Integration through Innovation

Ein Projekt das Flüchtlinge bei Existenzgründungen unterstützt und begleitet

Chance

Flüchtlinge, die aktuell Europa und Deutschland erreichen, stellen für Deutschland nicht nur eine Herausforderung, sondern genauso eine Chance dar. Sie bringen häufig ausgezeichnete Voraussetzungen zum Unternehmertum mit: neue Ideen und länderspezifische Kenntnisse sowie Innovationsgeist, Risikobereitschaft und Durchhaltevermögen.

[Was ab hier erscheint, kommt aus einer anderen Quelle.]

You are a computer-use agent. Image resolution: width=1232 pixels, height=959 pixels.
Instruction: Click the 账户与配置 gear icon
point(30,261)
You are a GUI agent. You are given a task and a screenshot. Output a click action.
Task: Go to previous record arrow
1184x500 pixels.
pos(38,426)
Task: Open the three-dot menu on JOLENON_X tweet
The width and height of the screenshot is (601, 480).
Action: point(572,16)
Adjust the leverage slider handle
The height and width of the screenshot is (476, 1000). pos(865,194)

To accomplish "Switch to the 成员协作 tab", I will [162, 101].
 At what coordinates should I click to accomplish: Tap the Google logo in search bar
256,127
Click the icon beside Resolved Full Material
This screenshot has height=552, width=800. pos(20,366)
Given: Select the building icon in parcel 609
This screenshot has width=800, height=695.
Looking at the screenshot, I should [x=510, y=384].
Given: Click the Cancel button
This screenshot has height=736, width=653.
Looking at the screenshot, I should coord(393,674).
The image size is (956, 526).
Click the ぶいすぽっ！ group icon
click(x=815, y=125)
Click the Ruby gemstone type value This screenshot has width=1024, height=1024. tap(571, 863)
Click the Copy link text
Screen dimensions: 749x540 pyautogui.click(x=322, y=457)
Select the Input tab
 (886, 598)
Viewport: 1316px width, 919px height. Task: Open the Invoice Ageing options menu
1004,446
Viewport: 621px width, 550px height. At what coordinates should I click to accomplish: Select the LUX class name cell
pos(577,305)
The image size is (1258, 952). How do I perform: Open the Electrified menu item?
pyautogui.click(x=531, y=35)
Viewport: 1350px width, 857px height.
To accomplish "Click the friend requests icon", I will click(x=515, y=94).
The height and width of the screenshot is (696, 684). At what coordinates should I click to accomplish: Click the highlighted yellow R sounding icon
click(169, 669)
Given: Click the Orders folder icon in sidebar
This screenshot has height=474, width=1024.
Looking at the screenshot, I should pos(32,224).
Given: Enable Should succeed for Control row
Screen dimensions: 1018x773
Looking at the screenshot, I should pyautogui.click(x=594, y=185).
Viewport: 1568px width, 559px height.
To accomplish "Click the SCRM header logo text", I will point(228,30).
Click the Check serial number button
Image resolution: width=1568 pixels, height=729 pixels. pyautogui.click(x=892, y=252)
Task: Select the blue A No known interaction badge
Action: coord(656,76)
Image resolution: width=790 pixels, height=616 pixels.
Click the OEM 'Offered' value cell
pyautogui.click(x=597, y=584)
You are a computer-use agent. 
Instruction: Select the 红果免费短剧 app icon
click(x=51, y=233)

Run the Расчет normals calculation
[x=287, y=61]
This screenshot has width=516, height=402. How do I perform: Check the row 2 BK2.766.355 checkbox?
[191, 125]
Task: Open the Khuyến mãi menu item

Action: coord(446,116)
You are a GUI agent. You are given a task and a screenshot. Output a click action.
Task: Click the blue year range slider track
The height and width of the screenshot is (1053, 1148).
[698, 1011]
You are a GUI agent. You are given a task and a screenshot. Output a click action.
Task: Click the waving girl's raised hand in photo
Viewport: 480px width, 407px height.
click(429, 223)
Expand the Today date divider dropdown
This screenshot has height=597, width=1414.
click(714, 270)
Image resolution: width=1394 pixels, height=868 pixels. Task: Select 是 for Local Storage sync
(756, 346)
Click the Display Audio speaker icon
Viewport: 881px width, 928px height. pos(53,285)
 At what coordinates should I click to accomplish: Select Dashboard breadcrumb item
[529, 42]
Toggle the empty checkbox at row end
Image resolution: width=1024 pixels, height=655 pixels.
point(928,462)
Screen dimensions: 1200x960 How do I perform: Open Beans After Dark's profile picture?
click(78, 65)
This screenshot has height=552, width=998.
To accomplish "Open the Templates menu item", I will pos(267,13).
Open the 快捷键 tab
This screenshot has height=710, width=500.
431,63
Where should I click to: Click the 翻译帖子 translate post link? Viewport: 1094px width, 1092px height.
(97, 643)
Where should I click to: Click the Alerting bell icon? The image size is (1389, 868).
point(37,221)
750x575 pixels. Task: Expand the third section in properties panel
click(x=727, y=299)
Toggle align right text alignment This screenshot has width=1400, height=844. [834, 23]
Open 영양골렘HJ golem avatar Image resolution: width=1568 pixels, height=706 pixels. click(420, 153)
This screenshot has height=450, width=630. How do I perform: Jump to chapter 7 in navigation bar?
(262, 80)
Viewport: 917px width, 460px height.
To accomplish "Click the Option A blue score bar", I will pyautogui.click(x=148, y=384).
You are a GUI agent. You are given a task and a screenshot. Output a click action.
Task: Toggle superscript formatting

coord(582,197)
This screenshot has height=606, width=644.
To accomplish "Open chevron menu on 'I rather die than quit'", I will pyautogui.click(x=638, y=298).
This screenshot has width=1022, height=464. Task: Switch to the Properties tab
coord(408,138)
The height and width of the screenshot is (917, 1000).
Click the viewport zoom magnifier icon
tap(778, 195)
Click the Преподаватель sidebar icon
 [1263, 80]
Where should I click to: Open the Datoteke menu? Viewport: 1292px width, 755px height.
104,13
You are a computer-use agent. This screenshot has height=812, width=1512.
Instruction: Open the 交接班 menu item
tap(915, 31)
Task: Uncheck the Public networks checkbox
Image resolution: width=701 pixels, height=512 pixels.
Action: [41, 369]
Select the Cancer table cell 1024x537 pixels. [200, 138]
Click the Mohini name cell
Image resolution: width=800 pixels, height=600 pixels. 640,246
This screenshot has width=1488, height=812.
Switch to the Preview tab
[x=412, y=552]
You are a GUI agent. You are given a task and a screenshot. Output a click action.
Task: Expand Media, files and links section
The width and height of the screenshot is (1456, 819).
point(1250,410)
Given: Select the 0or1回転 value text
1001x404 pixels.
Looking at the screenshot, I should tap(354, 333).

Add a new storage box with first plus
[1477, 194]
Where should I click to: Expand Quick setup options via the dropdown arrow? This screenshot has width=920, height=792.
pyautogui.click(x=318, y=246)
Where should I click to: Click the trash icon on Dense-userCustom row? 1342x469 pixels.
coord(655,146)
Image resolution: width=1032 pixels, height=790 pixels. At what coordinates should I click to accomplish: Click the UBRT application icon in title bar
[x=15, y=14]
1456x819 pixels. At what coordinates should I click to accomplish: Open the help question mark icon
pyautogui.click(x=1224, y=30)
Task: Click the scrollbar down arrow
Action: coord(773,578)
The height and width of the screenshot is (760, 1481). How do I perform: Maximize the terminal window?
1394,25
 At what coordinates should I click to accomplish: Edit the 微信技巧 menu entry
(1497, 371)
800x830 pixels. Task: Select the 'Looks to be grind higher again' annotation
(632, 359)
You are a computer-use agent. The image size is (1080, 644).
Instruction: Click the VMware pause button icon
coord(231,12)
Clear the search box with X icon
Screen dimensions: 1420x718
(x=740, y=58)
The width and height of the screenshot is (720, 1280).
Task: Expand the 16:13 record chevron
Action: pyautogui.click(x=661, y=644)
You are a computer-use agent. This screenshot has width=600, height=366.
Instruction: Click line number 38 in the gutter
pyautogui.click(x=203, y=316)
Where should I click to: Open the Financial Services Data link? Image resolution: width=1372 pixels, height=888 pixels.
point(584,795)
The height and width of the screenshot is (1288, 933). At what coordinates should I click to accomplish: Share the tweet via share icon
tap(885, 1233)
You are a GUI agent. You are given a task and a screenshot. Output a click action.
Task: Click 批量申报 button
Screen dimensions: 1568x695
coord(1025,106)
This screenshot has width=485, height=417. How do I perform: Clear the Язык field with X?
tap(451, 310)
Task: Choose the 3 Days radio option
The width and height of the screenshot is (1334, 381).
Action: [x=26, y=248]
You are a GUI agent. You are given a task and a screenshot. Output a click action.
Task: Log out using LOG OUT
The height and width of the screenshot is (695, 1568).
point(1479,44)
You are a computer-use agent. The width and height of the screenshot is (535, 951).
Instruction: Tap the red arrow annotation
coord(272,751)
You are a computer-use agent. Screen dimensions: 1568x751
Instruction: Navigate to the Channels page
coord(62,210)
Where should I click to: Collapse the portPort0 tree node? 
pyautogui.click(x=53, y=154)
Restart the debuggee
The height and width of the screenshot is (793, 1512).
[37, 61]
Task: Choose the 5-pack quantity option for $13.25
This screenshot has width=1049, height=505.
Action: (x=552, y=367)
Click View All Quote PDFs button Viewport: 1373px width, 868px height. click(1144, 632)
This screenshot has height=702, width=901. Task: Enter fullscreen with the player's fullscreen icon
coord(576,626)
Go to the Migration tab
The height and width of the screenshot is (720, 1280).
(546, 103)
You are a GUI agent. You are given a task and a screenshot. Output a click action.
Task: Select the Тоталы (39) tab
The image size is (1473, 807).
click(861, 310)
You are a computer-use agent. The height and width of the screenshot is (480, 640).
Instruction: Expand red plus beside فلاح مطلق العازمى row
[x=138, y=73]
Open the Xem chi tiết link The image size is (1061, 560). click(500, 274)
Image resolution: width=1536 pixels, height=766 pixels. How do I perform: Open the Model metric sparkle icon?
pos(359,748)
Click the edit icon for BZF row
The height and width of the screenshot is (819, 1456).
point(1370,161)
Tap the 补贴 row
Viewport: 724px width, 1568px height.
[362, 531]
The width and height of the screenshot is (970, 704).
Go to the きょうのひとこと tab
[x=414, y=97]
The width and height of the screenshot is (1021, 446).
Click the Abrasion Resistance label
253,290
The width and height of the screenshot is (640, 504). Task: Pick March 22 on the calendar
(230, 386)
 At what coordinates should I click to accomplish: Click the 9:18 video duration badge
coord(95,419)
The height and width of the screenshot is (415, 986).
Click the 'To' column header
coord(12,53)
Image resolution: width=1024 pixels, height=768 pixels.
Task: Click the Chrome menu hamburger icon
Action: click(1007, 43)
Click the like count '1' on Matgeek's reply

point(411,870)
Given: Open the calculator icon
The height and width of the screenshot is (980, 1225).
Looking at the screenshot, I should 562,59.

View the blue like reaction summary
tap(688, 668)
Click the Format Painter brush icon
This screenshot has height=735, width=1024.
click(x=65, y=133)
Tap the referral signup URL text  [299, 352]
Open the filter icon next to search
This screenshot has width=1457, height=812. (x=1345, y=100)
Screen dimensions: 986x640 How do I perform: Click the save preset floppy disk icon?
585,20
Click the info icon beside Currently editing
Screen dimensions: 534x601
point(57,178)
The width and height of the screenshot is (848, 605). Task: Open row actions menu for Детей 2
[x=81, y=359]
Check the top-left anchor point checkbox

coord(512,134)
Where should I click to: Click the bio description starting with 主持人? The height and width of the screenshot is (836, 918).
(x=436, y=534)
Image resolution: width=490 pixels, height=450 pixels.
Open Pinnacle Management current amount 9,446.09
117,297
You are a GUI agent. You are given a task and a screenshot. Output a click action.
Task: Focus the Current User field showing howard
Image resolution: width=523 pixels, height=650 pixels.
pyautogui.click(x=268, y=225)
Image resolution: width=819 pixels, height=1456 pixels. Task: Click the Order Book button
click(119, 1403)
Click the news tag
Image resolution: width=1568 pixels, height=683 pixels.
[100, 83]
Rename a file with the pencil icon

Oft ist die Selbstständigkeit in ihren Herkunftsländern auch weiter verbreitet als in Deutschland. Schon jetzt erfolgt jede fünfte Gründung in Deutschland durch Menschen mit Migrationshintergrund. Auch der Anteil der Gründungen in Deutschland durch Migranten ist größer als der Anteil von Gründungen unter der deutschen Bevölkerung. Zugleich mangelt es in Deutschland an Existenzgründungen: aufgrund des demographischen Wandels geht ihre Zahl stetig zurück. Doch Gründungen sind sehr wichtig für Innovation und Wirtschaftswachstum. In ihrem „Gründerreport 2015“ geht die DIHK davon aus, dass im Jahr 2015 bis zu 50.000 zusätzliche Arbeitsplätze durch solche Gründungen
geschaffen werden könnten.

Unser Projekt

Mit unserem Projekt „Integration through Innovation“ wollen wir geflüchtete Menschen zur Existenzgründung ermutigen und sie auf ihrem Weg dorthin unterstützen. Durch Existenzgründungen könnten die Flüchtlinge nicht nur innovativer Motor für die deutsche Wirtschaft werden, sondern sich zugleich auch einfacher und langfristiger in die deutsche Gesellschaft integrieren. Sie würden Arbeitsplätze schaffen und könnten Vorbilder für gelungene Integration werden. Darüber hinaus bietet ihnen die Selbstständigkeit die Möglichkeit, unabhängig von ihrer bisherigen Ausbildung, bzw. unabhängig von der Anerkennung ihrer bisherigen Ausbildung erwerbstätig zu sein.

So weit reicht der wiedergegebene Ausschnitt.